◆ **Requirements**
In everything from "How do I perform: Collapse" down to "Looking at the screenshot, I should point(447,99).", swap "Cancel" for "Close" and write out those rows again with nothing else changed.

◆ **Data entries**
----------------------------------------

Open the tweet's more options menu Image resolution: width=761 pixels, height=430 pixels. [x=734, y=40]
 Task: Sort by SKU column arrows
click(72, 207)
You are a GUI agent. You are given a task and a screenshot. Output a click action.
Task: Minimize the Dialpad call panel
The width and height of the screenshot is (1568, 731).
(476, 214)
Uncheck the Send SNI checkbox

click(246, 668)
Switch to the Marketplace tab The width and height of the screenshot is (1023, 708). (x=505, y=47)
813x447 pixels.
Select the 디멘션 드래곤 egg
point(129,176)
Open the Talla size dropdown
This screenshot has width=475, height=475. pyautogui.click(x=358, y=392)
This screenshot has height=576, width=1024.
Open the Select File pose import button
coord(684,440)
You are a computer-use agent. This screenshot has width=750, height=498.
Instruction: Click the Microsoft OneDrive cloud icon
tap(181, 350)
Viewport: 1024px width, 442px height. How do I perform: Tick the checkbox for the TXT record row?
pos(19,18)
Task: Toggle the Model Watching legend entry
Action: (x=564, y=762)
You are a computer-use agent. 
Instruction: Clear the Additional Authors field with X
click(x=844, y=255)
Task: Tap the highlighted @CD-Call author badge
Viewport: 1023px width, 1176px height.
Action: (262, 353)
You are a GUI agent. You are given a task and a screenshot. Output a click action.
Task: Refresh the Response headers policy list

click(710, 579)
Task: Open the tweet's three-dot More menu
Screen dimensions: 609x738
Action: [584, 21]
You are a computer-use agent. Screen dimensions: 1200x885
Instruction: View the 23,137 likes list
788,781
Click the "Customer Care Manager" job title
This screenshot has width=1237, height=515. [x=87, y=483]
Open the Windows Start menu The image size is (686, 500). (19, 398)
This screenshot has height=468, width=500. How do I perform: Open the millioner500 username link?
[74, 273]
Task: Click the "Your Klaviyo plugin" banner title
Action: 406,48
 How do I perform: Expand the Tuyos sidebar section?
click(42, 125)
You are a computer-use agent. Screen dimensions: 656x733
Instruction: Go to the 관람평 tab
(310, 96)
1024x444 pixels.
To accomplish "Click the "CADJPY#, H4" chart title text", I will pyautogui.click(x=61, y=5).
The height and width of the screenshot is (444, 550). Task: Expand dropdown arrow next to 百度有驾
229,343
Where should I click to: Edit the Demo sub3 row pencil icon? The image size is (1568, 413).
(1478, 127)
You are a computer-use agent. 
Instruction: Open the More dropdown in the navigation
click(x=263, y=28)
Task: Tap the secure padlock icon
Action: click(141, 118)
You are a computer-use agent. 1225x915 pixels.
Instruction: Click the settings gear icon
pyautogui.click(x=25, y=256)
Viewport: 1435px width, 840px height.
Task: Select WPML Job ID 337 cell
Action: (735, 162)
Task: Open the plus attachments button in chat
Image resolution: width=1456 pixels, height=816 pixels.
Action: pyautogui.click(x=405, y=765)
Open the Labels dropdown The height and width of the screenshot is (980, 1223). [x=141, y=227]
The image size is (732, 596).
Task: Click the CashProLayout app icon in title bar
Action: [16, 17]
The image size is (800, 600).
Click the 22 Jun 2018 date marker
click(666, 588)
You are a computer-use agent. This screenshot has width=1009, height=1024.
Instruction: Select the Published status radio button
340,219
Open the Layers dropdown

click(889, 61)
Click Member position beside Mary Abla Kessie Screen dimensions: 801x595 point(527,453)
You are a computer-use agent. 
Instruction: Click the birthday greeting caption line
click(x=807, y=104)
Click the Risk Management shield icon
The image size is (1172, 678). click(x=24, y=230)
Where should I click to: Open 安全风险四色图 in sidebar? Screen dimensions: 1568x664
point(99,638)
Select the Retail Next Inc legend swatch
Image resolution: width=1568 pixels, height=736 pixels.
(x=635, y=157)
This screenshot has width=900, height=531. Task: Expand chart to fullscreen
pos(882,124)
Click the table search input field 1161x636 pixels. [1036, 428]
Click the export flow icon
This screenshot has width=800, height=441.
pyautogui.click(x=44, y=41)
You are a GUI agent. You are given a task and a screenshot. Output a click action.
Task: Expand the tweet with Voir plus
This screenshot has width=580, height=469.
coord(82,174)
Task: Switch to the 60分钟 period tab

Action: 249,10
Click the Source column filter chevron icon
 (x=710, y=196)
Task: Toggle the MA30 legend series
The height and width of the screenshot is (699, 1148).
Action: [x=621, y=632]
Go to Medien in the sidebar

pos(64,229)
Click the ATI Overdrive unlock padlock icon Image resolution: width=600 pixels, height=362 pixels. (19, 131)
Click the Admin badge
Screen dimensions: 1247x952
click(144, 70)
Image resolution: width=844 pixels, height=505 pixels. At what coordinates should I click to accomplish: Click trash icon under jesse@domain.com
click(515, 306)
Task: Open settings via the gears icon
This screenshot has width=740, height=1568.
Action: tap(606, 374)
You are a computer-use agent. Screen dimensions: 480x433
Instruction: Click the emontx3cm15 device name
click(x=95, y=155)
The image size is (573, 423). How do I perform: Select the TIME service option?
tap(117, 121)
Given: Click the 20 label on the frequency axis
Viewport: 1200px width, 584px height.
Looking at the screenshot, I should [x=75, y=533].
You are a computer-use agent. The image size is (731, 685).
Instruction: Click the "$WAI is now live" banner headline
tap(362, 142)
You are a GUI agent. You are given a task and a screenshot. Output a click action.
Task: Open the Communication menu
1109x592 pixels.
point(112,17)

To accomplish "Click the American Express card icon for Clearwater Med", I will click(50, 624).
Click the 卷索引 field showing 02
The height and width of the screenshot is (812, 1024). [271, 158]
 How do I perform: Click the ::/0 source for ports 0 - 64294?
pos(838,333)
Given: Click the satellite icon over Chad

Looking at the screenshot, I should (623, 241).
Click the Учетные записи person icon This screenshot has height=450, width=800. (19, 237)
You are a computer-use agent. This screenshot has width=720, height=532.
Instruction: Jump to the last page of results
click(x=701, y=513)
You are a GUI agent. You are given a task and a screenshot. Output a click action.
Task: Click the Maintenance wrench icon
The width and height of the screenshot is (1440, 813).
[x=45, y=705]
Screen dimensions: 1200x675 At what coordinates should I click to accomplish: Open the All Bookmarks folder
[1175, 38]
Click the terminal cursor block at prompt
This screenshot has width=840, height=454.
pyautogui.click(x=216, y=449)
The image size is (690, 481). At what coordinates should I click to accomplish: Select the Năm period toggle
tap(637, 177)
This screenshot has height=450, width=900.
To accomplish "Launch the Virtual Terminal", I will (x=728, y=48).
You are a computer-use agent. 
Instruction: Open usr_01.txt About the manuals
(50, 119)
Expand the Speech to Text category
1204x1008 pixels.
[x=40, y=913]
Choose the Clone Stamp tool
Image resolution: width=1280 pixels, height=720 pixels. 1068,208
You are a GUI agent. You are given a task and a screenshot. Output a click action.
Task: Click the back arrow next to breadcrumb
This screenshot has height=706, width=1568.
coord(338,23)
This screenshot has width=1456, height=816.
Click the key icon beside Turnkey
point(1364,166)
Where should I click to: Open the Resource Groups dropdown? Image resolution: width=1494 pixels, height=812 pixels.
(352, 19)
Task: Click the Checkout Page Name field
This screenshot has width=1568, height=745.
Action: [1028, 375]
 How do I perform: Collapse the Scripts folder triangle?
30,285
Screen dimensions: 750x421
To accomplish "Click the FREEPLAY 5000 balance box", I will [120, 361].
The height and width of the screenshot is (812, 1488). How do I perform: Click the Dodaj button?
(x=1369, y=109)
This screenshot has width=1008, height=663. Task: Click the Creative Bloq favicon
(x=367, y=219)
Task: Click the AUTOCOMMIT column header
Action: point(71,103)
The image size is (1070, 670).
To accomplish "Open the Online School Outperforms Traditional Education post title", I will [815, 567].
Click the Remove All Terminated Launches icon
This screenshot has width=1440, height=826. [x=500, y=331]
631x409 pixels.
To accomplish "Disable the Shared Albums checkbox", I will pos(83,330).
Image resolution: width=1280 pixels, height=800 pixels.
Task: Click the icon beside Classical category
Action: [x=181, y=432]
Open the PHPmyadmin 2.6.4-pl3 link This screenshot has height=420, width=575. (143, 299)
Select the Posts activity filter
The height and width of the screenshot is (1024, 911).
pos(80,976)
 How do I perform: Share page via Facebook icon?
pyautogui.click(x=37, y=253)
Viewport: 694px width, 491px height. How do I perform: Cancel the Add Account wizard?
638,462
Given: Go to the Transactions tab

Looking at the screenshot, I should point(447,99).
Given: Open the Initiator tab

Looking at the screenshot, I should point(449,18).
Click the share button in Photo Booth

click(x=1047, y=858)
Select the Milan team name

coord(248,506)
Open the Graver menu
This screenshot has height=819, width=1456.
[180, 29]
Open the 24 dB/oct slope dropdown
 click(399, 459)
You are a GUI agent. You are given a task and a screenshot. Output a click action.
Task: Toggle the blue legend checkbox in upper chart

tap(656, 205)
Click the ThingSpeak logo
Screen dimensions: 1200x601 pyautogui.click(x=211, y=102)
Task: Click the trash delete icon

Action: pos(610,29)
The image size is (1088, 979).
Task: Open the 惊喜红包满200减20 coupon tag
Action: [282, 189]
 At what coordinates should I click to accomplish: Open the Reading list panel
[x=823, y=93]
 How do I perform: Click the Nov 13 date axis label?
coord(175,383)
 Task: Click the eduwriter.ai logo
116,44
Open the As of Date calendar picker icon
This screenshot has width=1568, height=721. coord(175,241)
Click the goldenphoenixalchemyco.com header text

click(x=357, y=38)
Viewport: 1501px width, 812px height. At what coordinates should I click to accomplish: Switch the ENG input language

----------------------------------------

◆ **Reply to the task**
 How do I perform: Collapse the Scripts folder triangle?
30,285
Screen dimensions: 750x421
To accomplish "Click the FREEPLAY 5000 balance box", I will [120, 361].
The height and width of the screenshot is (812, 1488). How do I perform: Click the Dodaj button?
(x=1369, y=109)
This screenshot has width=1008, height=663. Task: Click the Creative Bloq favicon
(x=367, y=219)
Task: Click the AUTOCOMMIT column header
Action: point(71,103)
The image size is (1070, 670).
To accomplish "Open the Online School Outperforms Traditional Education post title", I will [815, 567].
Click the Remove All Terminated Launches icon
This screenshot has width=1440, height=826. [x=500, y=331]
631x409 pixels.
To accomplish "Disable the Shared Albums checkbox", I will pos(83,330).
Image resolution: width=1280 pixels, height=800 pixels.
Task: Click the icon beside Classical category
Action: [x=181, y=432]
Open the PHPmyadmin 2.6.4-pl3 link This screenshot has height=420, width=575. (143, 299)
Select the Posts activity filter
The height and width of the screenshot is (1024, 911).
pos(80,976)
 How do I perform: Share page via Facebook icon?
pyautogui.click(x=37, y=253)
Viewport: 694px width, 491px height. How do I perform: Close the Add Account wizard?
638,462
Given: Go to the Transactions tab

Looking at the screenshot, I should point(447,99).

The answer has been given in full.